Authentication with Bigsby revolves around the concept of authenticators and AuthSchemas.

Authenticators

An authenticator is an asynchronous method provided to Bigsby that's used to determine if a request is authenticated and/or authorised to perform the requested action.

async function apiKeyAuthenticator(ctx: RequestContext): Promise<void> {
  const apiKey = ctx.event.headers["X-Api-Key"];

  if (!apiKey) {
    // Results in 401
    throw new UnauthorizedError();
  } else if (!isValidApiKey(apiKey)) {
    // Results in 403
    throw new ForbiddenError();
  } else if (!isUserEnabled(apiKey)) {
    // 401 by default
    // Catch me in onAuthFail to return custom response
    throw new CustomError();
  } else {
    // For use later in lifecycle
    ctx.state.user = getUserInfo(apiKey);
  }
}

Authorizing a request

If an authenticator function resolves, it's determined that the request is authorized and that the caller has sufficient privileges to perform the action.

Denying a request

If an authenticator function rejects, it's determined that the request is unauthorized or that the caller doesn't have sufficient privileges to perform the action. You can define which scenario is applicable by throwing the corresponding error type:

  • UnauthorizedError will cause Bigsby to return a 401 Unauthorized response.
  • ForbiddenErrror will cause Bigsby to return a 403 Forbidden response.

Custom Errors

Any value can be thrown from an authenticator. By default, Bigsby will return a 401 if the error type isn't recognized. This behaviour can be overridden by listening to the onAuthFail lifecycle hook and returning a custom ApiResponse.

Session Information

Authenticators receive the Bigsby RequestContext, giving full access to the values required to verify a request and the ability to store session metadata, user information, etc. for consumption later in the request's lifecycle.

Auth Scheme

Auth schemes are named authenticators that can be registered at the Bigsby instance level via the registerAuthScheme method. The schemes can be consumed by any handler created with the instance.

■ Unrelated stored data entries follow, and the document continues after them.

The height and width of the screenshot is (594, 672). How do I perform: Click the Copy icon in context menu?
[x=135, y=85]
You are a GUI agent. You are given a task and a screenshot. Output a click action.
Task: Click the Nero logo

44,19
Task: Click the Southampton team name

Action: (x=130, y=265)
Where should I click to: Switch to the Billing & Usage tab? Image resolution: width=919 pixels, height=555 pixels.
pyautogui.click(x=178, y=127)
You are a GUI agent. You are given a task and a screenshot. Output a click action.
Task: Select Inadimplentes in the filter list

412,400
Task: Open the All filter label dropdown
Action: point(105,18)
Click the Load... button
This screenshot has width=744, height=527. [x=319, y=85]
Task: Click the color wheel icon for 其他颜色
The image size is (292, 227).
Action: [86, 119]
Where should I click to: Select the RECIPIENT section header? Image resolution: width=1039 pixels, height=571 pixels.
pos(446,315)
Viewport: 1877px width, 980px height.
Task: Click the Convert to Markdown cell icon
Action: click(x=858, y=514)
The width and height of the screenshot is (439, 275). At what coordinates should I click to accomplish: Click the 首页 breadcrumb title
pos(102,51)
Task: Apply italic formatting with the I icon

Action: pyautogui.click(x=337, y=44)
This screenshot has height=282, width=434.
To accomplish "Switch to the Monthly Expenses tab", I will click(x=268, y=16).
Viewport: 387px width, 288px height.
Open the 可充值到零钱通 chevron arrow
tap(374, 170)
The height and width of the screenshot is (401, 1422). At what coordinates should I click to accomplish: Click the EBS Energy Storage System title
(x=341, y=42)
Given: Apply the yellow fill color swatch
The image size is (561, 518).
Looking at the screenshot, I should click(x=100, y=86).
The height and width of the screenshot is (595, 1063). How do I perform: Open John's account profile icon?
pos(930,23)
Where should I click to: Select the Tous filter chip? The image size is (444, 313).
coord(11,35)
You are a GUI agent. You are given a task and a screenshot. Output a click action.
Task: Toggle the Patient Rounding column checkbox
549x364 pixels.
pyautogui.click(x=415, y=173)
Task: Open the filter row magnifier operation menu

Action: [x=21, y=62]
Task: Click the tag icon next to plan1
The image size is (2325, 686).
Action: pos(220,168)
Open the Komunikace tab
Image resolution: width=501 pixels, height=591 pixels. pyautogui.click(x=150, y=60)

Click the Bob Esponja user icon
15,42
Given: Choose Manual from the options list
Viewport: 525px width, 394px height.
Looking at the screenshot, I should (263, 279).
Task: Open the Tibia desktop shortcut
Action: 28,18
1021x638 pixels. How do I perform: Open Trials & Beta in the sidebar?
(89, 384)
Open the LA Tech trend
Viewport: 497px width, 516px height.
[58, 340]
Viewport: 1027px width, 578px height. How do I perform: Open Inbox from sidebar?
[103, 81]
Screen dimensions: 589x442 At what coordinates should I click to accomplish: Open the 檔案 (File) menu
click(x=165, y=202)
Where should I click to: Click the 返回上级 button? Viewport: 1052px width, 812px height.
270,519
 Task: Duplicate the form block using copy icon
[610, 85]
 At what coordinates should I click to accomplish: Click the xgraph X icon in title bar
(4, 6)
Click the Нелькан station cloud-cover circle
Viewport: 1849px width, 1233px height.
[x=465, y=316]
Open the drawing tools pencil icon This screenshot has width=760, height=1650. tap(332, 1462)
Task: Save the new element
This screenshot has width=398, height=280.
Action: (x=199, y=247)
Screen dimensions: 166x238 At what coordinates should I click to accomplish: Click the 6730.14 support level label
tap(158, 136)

Provide the scheme name to the @Authentication decorator to attach it to the handler class.

const bigsby = new Bigsby();

bigsby.registerAuthScheme({
  name: "ApiKeyAuth",
  authenticator: async ({ event }: RequestContext): Promise<void> => {
    if (!event.headers["x-api-key"]) {
      throw new UnauthorizedError();
    }
  },
});

@Api()
@Authentication("ApiKeyAuth")
class ArnyQuotesHandler implements ApiHandler {
  public async invoke(): Promise<string> {
    return getQuote();
  }
}

export default bigsby.createApiHandler(ArnyQuotesHandler);

Inline Authenticator

An authenticator can be attached directly to a handler class using the @Authentication decorator. Simply pass your authenticator method as an argument without needing to onRegister it as a scheme first.

const bigsby = new Bigsby();

async function apiKeyAuthenticator({ event }: RequestContext): Promise<void> {
  if (!event.headers["x-api-key"]) {
    throw new UnauthorizedError();
  }
}

@Api()
@Authentication(apiKeyAuthenticator)
class ArnyQuotesHandler implements ApiHandler {
  public async invoke(): Promise<string> {
    return getQuote();
  }
}

export default bigsby.createApiHandler(ArnyQuotesHandler);

Aliases

  • @Authentication can be shortened to @Auth.